Answer: $a_1 = \frac{1}{2}, a_2 = \frac{3}{4}, a_3 = \frac{7}{8}, a_4 = \frac{15}{16}$

Explain
This is a question about sequences, which are like a list of numbers that follow a special rule! The rule for this list is given by the formula $a_n = \frac{2^n - 1}{2^n}$.
The solving step is:

We need to find the first four numbers in this list, which are $a_1$, $a_2$, $a_3$, and $a_4$. All we have to do is take the number we want (like 1 for $a_1$, 2 for $a_2$, and so on) and plug it into the formula wherever we see the letter 'n'.

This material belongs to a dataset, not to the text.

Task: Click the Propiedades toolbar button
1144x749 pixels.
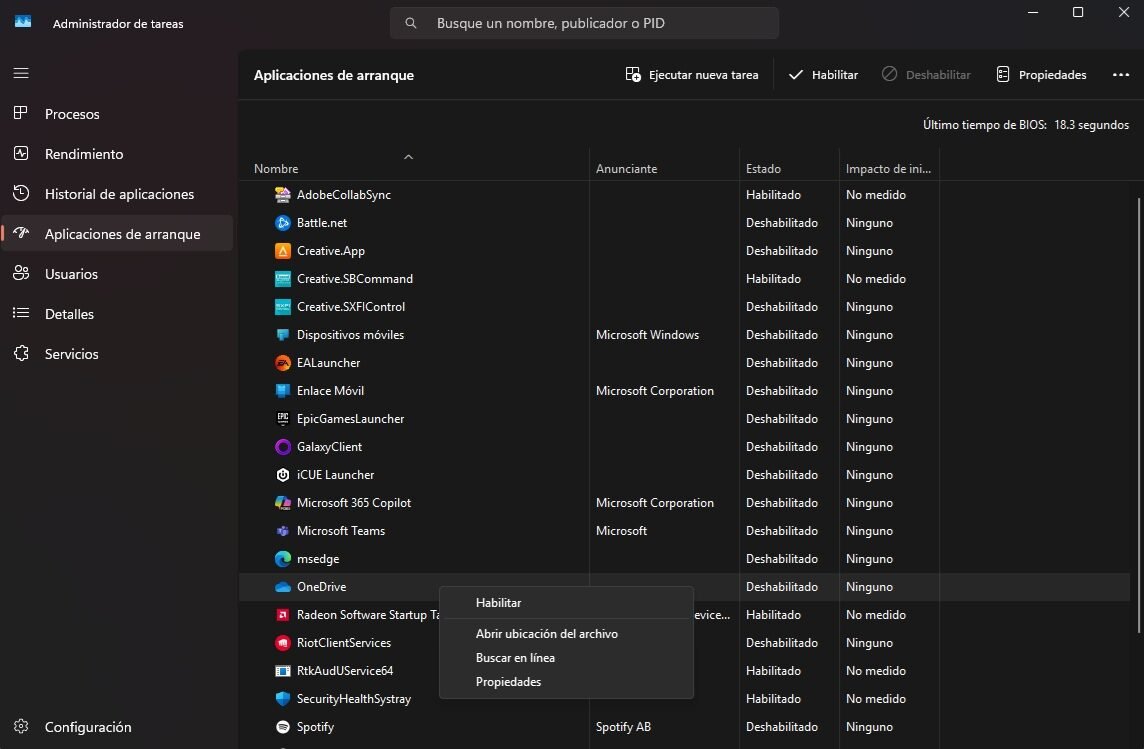Action: point(1041,75)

1. **For $a_1$**: We put '1' where 'n' is.
$a_1 = \frac{2^1 - 1}{2^1} = \frac{2 - 1}{2} = \frac{1}{2}$

2. **For $a_2$**: We put '2' where 'n' is.
$a_2 = \frac{2^2 - 1}{2^2} = \frac{4 - 1}{4} = \frac{3}{4}$

3. **For $a_3$**: We put '3' where 'n' is.
$a_3 = \frac{2^3 - 1}{2^3} = \frac{8 - 1}{8} = \frac{7}{8}$

4. **For $a_4$**: We put '4' where 'n' is.
$a_4 = \frac{2^4 - 1}{2^4} = \frac{16 - 1}{16} = \frac{15}{16}$

Alternative answer

Answer: $a_1 = \frac{1}{2}$
$a_2 = \frac{3}{4}$
$a_3 = \frac{7}{8}$
$a_4 = \frac{15}{16}$ Explain
This is a question about <sequences and how to find terms using a formula>. The solving step is:

First, I looked at the formula $a_n = \frac{2^n - 1}{2^n}$. This formula tells me how to find any term in the sequence if I know its position 'n'.

Then, I just plugged in the numbers for 'n':
For $a_1$, I put $n=1$: $a_1 = \frac{2^1 - 1}{2^1} = \frac{2 - 1}{2} = \frac{1}{2}$.
For $a_2$, I put $n=2$: $a_2 = \frac{2^2 - 1}{2^2} = \frac{4 - 1}{4} = \frac{3}{4}$.
For $a_3$, I put $n=3$: $a_3 = \frac{2^3 - 1}{2^3} = \frac{8 - 1}{8} = \frac{7}{8}$.
For $a_4$, I put $n=4$: $a_4 = \frac{2^4 - 1}{2^4} = \frac{16 - 1}{16} = \frac{15}{16}$.

And that's how I found all four terms!